** ARTIKEL **
• • • •

En wie zal het, vooral in onze dagen, aandurven om te zeggen, dat we waarlijk wel wat beters te doen hebben, dan ons druk te maken met onze levensroeping, met onze levensplichten, met ons christelijk leven in al z'n acties en openbaringen naar den kant van de vele levensterreinen, die er voor ons en voor onze kinderen open liggen en dikwijls onder de meest verschillende levensomstandigheden en levensverhoudingen moeten worden vervuld ?
Het zijn principieele vraagstukken des zedelijken levens die aan de orde komen. Het zijn de principieele en practische problemen bij des menschen doen en laten, die onze aandacht vragen. En geen christen mag voor deze vraagstukken zich onverschillig betoonen. Integendeel, met volle aandacht zal de Ethiek, juist ook door den christen, die weet dat zijn leven, zijn handel en wandel, van zoo buitengewoon groote beteekenis is voor God en voor de menschen, moeten worden beoefend.

• • • •

** AANGELEVERDE GEGEVENS **
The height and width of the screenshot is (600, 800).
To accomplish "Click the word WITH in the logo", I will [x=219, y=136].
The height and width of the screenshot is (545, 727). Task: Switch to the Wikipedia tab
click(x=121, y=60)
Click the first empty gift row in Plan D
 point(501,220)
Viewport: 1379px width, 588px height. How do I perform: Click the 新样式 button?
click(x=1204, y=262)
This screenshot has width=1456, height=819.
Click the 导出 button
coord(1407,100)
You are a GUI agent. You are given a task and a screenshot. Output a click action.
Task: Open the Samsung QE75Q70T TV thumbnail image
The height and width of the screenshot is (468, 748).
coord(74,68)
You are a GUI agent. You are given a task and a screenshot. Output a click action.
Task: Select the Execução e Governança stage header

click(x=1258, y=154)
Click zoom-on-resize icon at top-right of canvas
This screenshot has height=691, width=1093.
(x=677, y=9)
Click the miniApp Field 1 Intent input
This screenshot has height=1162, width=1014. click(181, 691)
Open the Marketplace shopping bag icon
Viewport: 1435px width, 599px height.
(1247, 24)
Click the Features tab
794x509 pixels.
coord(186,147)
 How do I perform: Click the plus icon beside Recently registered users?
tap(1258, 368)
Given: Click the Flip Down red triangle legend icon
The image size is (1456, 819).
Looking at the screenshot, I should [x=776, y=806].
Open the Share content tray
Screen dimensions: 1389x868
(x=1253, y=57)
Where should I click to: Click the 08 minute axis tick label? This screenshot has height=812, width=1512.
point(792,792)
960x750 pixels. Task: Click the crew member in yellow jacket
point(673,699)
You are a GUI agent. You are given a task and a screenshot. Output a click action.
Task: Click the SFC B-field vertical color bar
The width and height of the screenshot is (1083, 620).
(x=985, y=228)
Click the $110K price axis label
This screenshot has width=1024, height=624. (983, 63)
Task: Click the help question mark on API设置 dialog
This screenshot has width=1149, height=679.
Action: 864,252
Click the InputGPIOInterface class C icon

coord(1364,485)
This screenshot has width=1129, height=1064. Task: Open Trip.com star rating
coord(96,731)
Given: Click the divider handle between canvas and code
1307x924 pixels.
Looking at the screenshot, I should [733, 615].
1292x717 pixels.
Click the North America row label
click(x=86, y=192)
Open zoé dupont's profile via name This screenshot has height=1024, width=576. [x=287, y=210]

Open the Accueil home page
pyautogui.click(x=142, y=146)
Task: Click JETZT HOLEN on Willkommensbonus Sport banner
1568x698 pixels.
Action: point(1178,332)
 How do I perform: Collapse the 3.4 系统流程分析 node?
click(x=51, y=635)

• • • •

** OPDRACHTEN **
1 – Neem uit het artikel letterlijk het stuk over dat begint met "Het zijn principieele" en doorloopt tot en met "moeten worden beoefend.".
2 – Beantwoord aan de hand van het artikel de volgende vragen.
(a) Wat voor vraagstukken komen volgens het artikel aan de orde?
(b) Hoe mag geen christen zich tegenover deze vraagstukken betonen?
(c) Voor wie is het leven van de christen volgens het artikel van buitengewoon grote betekenis?

** ANTWOORDEN **
1 –
Het zijn principieele vraagstukken des zedelijken levens die aan de orde komen. Het zijn de principieele en practische problemen bij des menschen doen en laten, die onze aandacht vragen. En geen christen mag voor deze vraagstukken zich onverschillig betoonen. Integendeel, met volle aandacht zal de Ethiek, juist ook door den christen, die weet dat zijn leven, zijn handel en wandel, van zoo buitengewoon groote beteekenis is voor God en voor de menschen, moeten worden beoefend.

2 –
(a) Principieele vraagstukken des zedelijken levens.
(b) Onverschillig.
(c) Voor God en voor de menschen.